Per un cane conta fortemente il gruppo di cui fa parte e con il quale convive: si affeziona ad ogni umano membro della famiglia, ma su tutti una persona spicca pressochè sempre, ed è quella a cui rivolge maggiore attenzione, dedizione, contatto. Come mai? E in che modo avviene questa specie di incanto fra un cane e un uomo?
In realtà questo rapporto così prodigioso ha un’origine molto concreta, il cane si lega alla persona che riesce a soddisfare nel modo più efficace i suoi bisogni primari. Non è un caso per esempio che una relazione molto forte si crei con colui il quale nutre l’animale: non dimentichiamo infatti che l’addomesticamento degli antichi cani si è originato proprio dal fatto che essi hanno iniziato ad accettare il cibo dagli umani. Studi come quelli condotti da Joël Dehasse, veterinario comportamentista belga, affermano che nella sua scelta il cane si basa su una modalità innata di attaccamento che gli permette la sopravvivenza. Il cane è un essere sociale e sembra riuscire a capire, grazie all’istinto e alla capacità di osservazione, quale umano, dopo la fase in cui normalmente si affida alle cure della madre, può venire incontro a tutte le sue necessità vitali.
Non solo, il cane si avvicina anche alla persona che sa essere ferma con lui, che gli fornisce regole di condotta, obiettivi da raggiungere e che sappia instaurare un rapporto basato sulla fiducia, sulla capacità di collaborazione e non sulla paura o la sottomissione.

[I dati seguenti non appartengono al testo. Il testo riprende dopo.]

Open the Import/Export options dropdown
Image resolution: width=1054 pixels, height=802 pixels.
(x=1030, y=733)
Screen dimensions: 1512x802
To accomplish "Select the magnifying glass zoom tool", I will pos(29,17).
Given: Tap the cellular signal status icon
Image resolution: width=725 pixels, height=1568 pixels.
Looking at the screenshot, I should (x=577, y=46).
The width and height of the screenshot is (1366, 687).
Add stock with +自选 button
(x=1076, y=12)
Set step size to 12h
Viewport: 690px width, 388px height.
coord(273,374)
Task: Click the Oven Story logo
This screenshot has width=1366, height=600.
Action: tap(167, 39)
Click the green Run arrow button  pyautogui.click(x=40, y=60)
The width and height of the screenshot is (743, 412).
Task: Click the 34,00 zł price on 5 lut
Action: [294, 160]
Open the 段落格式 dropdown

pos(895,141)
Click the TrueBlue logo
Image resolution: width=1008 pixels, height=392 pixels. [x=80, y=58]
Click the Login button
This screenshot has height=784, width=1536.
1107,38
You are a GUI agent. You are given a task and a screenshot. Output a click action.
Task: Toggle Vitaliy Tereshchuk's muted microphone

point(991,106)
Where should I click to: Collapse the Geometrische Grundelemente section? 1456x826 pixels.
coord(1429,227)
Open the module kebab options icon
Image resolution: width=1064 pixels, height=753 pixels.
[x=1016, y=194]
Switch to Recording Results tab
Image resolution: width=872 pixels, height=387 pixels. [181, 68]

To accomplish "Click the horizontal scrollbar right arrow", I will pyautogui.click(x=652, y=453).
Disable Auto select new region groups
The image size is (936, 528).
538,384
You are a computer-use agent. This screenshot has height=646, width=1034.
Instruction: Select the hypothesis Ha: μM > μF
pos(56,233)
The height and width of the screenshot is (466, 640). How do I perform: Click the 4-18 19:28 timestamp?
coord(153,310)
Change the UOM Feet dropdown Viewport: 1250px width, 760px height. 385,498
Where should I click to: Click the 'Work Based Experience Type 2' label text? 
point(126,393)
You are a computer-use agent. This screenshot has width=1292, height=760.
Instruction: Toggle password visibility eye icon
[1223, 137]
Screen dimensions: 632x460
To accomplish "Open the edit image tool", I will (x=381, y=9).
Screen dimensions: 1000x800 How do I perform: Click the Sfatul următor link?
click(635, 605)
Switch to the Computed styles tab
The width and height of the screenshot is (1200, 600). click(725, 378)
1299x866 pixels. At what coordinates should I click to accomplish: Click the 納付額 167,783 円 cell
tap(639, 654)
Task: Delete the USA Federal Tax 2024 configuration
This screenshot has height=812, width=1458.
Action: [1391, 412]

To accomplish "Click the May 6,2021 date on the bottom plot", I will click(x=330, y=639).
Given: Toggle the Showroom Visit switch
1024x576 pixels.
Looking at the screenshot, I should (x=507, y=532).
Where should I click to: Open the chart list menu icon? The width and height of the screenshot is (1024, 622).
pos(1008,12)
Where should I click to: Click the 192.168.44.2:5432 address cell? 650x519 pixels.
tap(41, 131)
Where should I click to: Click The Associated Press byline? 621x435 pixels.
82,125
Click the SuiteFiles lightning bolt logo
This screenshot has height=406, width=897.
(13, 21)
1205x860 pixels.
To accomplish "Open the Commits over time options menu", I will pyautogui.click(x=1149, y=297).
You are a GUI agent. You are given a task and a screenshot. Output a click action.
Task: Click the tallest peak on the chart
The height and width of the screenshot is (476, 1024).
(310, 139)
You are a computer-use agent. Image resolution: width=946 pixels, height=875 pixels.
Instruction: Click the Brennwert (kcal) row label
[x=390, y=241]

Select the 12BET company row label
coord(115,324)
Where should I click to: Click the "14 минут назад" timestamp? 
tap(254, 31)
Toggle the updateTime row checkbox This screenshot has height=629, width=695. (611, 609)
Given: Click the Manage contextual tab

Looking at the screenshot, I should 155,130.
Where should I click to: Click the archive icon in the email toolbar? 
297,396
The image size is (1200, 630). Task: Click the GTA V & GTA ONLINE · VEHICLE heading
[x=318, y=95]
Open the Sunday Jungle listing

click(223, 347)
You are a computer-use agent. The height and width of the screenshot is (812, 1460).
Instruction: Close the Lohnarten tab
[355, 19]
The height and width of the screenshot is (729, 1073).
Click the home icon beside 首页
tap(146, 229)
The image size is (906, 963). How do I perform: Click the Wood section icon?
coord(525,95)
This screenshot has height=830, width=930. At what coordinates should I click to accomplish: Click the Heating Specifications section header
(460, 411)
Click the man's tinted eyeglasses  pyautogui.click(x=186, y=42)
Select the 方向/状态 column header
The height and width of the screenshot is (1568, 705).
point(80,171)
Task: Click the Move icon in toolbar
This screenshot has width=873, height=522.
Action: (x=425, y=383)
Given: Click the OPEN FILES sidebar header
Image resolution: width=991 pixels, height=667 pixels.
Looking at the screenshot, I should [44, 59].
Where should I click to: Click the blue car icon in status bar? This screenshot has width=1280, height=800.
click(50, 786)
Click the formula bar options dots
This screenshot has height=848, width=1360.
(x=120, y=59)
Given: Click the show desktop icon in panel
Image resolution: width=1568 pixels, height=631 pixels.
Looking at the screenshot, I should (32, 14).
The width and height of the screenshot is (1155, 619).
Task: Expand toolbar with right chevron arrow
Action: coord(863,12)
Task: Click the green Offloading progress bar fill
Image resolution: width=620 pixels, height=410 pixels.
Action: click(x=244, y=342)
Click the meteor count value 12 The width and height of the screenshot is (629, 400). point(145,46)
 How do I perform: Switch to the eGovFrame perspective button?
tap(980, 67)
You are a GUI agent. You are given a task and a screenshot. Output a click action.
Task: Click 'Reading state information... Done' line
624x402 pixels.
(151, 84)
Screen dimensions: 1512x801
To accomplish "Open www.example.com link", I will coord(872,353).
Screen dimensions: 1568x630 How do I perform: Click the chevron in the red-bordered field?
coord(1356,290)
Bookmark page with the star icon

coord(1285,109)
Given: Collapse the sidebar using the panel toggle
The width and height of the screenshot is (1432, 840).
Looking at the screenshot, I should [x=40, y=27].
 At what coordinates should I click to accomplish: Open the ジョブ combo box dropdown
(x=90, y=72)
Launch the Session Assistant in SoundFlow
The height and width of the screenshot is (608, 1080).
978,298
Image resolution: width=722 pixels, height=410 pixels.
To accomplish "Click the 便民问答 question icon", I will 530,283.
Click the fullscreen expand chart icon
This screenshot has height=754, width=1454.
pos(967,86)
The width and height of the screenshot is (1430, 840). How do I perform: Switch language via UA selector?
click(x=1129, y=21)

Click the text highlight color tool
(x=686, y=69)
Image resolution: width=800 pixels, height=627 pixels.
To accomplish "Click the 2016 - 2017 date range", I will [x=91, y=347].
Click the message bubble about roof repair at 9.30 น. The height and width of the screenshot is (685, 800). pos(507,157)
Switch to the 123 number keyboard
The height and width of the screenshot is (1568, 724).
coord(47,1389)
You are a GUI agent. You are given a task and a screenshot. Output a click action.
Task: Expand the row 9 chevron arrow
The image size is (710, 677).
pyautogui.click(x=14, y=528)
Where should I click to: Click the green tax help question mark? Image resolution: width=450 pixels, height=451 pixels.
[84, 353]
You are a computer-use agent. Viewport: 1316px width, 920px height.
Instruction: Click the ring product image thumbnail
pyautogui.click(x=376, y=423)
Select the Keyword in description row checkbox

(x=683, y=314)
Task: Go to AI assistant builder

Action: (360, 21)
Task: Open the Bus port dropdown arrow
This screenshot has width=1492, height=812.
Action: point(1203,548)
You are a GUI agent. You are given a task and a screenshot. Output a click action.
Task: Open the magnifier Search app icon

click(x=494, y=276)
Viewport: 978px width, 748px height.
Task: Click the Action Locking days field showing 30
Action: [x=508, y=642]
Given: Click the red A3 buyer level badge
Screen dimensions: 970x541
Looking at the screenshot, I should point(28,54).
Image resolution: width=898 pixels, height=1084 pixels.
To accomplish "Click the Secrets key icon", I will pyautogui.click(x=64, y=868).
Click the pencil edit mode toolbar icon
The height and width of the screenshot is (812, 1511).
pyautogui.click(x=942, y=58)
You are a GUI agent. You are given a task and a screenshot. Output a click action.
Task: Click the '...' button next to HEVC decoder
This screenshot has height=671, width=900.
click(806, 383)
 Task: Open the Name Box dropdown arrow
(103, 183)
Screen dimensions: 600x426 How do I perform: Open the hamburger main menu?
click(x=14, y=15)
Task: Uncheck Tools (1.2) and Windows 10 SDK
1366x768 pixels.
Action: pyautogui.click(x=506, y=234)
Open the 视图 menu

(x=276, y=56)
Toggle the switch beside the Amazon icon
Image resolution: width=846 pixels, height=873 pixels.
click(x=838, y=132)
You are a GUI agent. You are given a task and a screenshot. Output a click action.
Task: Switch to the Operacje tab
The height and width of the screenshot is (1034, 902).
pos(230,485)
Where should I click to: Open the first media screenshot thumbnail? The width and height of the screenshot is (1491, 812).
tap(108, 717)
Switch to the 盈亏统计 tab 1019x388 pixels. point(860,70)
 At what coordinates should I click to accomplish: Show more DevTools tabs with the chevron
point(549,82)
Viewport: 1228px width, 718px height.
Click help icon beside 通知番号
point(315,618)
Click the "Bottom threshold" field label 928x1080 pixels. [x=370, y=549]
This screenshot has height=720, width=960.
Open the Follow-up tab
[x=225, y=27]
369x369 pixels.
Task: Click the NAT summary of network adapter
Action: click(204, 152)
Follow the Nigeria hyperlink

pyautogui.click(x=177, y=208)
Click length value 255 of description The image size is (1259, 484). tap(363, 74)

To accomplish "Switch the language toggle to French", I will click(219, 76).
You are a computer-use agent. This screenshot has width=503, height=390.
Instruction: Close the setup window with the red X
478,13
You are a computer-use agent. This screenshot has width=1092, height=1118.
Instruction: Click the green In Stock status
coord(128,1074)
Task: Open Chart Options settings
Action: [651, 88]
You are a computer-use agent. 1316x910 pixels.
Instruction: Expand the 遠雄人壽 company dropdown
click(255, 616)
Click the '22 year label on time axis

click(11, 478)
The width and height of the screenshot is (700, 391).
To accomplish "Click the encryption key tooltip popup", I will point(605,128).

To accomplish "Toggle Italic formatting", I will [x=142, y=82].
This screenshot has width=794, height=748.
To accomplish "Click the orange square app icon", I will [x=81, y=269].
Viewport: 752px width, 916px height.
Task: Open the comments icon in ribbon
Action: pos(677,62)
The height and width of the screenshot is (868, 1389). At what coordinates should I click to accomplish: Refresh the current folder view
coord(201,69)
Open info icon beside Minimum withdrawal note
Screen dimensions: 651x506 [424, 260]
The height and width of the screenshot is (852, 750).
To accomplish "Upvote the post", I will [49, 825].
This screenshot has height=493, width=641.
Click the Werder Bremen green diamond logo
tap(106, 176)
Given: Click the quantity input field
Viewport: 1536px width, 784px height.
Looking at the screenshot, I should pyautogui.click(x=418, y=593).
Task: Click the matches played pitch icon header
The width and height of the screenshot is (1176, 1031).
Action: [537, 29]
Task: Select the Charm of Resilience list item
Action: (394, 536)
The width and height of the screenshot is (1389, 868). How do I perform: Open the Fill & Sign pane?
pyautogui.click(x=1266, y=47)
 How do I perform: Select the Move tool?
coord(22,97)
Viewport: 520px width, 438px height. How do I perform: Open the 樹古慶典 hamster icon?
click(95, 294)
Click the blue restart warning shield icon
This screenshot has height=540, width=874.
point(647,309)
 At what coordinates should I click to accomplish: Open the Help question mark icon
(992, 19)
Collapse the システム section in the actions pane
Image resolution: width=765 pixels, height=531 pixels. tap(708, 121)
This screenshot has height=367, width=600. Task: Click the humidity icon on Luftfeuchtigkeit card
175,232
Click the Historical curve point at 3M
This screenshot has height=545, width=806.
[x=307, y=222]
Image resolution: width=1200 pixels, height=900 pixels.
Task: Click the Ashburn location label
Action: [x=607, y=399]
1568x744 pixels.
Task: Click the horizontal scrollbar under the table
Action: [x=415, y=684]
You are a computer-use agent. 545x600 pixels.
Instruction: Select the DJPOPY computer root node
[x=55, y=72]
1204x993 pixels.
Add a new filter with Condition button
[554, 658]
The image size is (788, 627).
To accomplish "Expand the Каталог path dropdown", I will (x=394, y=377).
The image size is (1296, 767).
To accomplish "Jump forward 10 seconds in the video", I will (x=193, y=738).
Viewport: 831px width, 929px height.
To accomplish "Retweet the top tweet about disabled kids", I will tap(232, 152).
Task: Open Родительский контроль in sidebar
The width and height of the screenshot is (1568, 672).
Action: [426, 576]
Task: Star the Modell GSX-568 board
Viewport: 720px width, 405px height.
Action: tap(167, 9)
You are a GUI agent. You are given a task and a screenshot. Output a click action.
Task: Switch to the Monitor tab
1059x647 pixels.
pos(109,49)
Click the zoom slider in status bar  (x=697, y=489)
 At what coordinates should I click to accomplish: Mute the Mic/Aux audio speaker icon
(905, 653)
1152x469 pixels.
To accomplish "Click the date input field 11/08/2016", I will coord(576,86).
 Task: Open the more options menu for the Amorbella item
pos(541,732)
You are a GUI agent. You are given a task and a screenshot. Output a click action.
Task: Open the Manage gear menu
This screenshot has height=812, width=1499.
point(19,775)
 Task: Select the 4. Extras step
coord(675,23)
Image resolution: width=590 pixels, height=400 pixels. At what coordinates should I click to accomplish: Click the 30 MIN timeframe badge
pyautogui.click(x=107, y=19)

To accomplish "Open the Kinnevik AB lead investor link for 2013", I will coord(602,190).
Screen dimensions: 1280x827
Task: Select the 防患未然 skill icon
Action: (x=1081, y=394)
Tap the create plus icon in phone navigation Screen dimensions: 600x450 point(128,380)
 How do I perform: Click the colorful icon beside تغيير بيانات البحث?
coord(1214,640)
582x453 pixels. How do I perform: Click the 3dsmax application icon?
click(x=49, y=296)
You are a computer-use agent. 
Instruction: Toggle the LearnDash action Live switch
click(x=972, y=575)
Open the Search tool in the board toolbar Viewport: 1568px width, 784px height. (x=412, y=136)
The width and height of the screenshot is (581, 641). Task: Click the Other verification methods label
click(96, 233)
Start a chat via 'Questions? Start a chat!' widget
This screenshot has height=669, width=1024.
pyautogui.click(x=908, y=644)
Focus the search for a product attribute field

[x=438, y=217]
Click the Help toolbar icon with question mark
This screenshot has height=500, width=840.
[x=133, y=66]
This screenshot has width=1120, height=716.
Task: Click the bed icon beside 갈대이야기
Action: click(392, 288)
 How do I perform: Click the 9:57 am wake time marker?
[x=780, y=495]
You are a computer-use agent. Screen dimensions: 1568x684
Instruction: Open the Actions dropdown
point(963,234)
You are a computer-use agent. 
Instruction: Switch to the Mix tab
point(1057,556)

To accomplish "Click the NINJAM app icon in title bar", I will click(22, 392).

Inoltre, un cane svolge il compito che gli viene affidato o ubbidisce a un comando perché capisce che, nella relazione con il suo umano, è conveniente assumere un atteggiamento di pacifica convivenza: è un punto di vista davvero interessante dell’addestratrice e formatrice Renata Rossi che sostiene che il cane è un animale tendenzialmente “pacifista”, nel senso che pare essere consapevole che la conservazione di una specie sociale come la sua si fondi anche sul saper evitare scontri e conflitti, favorendo una coesistenza orientata per lo più verso la pace. Davvero una bella prospettiva da cui guardare ai fedeli, e non violenti, amici dell’uomo.
Prospettiva che potremmo corroborare con lo studio condotto dal neuroscienziato statunitense Gregory Berns, studio che dimostrerebbe che i cani provano verso gli umani un reale sentimento di affetto. Come dire, un cane non stringe amicizia con un umano solo per interesse e per gli effettivi vantaggi che giovano alla sua esistenza, ma gli vuole davvero bene e ciò è stato riscontrato da Berns attraverso la risonanza magnetica, applicata con rispetto e pazienza a un campione di circa novanta cani. Il risultato della ricerca parla chiaro: la corteccia prefrontale del cervello canino, adibita al controllo delle emozioni e della capacità affettiva, si è attivata nel momento in cui i proprietari coccolavano, lodavano e parlavano dolcemente al proprio cane, così come di fronte a un boccone prelibato. Le situazioni piacevoli insomma infondono gioia ai cani proprio come accade agli umani, e oggi possiamo affermarlo anche con l’aiuto della scienza. Un cane si sceglie un “capo” e instaura con lui un legame che forse sarà impossibile analizzare in modo rigoroso in ogni suo aspetto, ma che sensibilità, conoscenza ed esperienza riescono a farcelo percepire come una connessione speciale e quasi magica fra due specie diverse ma così intensamente unite fra loro.